_SUPPLIED MATERIAL_.
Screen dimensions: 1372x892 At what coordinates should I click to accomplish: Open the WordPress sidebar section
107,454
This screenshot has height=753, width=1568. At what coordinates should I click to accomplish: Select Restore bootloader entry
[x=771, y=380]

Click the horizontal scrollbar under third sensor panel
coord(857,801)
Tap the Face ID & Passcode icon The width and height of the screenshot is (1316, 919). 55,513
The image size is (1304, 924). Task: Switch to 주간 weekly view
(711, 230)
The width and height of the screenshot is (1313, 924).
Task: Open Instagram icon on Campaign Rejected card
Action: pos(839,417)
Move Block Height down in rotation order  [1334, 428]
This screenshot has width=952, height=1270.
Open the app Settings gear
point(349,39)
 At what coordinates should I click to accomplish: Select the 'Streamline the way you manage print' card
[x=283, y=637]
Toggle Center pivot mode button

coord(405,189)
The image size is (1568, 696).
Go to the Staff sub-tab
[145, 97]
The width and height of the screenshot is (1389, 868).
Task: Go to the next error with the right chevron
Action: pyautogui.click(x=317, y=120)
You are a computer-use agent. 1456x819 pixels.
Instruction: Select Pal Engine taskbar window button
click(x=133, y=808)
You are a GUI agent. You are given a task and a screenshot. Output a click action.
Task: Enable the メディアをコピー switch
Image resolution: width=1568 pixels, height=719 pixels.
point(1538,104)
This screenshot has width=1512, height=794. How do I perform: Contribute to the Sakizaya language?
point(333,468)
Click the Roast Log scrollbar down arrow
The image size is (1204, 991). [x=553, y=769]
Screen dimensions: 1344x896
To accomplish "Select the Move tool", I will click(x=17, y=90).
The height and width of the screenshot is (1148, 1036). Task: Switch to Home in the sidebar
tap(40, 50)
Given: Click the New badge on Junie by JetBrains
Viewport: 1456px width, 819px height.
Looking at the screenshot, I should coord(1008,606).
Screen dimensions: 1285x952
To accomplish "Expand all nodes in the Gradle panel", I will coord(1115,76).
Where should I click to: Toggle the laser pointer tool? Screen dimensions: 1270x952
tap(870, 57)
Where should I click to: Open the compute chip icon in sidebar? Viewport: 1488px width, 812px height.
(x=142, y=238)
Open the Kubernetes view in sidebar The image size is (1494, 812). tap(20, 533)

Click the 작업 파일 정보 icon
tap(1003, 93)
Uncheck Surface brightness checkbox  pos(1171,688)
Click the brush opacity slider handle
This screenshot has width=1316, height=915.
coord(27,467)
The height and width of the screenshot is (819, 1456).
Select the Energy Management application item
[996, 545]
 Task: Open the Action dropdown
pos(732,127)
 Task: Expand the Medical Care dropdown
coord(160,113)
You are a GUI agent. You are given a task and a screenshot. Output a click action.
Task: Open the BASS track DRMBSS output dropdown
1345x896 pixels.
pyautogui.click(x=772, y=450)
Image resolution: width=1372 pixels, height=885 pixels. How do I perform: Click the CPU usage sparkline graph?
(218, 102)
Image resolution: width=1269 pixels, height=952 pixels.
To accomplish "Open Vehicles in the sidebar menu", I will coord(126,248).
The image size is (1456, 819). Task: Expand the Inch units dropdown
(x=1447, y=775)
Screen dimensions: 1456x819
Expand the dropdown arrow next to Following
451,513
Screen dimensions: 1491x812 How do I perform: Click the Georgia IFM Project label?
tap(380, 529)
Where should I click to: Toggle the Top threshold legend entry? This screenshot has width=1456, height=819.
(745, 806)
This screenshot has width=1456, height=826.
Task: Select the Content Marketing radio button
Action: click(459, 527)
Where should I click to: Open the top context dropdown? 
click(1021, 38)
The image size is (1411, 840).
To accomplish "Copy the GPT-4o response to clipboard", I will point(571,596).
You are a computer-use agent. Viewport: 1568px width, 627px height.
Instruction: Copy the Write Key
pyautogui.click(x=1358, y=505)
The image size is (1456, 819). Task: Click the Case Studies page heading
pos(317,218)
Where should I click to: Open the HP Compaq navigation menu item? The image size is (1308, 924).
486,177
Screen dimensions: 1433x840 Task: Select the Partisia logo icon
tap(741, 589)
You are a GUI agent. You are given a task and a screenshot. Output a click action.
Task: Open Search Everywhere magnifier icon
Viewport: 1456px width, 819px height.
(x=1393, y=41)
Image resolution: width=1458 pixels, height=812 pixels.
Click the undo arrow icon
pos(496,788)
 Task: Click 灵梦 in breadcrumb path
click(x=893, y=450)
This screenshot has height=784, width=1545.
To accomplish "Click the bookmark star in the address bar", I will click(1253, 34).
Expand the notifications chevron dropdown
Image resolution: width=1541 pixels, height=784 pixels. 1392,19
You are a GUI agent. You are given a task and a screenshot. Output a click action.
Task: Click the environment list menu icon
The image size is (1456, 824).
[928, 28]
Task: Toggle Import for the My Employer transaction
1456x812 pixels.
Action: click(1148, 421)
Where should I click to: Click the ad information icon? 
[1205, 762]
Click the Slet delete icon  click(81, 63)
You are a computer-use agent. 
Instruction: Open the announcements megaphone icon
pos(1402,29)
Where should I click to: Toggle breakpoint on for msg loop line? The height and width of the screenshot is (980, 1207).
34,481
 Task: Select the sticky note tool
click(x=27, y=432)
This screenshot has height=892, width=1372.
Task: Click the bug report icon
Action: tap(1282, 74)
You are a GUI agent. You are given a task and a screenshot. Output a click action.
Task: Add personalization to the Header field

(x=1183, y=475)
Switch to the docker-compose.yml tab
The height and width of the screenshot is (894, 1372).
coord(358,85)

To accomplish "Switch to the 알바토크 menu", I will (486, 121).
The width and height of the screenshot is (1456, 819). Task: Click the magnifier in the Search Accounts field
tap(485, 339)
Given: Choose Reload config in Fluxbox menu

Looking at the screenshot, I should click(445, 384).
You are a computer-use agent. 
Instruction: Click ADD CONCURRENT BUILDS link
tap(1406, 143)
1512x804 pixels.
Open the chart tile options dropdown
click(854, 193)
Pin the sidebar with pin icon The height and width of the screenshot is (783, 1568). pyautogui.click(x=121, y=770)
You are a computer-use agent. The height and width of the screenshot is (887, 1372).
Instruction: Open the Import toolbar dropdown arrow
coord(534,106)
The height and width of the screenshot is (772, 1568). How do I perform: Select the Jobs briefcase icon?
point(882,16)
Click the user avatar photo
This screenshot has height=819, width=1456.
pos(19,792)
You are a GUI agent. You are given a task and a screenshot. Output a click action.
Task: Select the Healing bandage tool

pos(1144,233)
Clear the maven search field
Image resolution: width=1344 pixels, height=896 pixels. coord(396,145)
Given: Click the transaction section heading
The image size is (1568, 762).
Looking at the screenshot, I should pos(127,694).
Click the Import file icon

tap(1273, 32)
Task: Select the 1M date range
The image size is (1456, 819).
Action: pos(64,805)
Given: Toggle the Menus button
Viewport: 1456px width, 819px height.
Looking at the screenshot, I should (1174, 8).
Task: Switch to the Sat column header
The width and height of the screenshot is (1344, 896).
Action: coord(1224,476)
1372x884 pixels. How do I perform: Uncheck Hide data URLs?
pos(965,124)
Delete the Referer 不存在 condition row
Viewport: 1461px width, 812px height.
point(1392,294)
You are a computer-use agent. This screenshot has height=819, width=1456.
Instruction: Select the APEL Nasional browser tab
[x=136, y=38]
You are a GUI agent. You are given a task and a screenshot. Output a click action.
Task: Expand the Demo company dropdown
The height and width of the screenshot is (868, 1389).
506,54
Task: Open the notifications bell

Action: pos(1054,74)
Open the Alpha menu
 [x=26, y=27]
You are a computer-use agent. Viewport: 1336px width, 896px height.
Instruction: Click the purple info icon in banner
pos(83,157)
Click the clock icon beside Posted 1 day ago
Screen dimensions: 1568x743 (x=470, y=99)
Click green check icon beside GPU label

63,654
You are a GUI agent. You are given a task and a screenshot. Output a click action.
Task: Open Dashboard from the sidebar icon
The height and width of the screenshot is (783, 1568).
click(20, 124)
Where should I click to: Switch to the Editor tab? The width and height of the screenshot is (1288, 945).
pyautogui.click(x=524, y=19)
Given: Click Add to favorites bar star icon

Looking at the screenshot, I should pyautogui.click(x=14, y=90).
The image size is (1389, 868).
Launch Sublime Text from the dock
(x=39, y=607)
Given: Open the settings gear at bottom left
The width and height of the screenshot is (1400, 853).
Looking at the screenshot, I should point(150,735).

_YOUR INSTRUCTIONS_. The lines above that hold the word "will" are the ones to copy.

_RESULT OF THE TASK_.
To accomplish "Select the Move tool", I will click(x=17, y=90).
To accomplish "Expand all nodes in the Gradle panel", I will coord(1115,76).
To accomplish "Open Vehicles in the sidebar menu", I will coord(126,248).
To accomplish "Copy the GPT-4o response to clipboard", I will point(571,596).
To accomplish "Click the bookmark star in the address bar", I will click(1253, 34).
To accomplish "Switch to the 알바토크 menu", I will (486, 121).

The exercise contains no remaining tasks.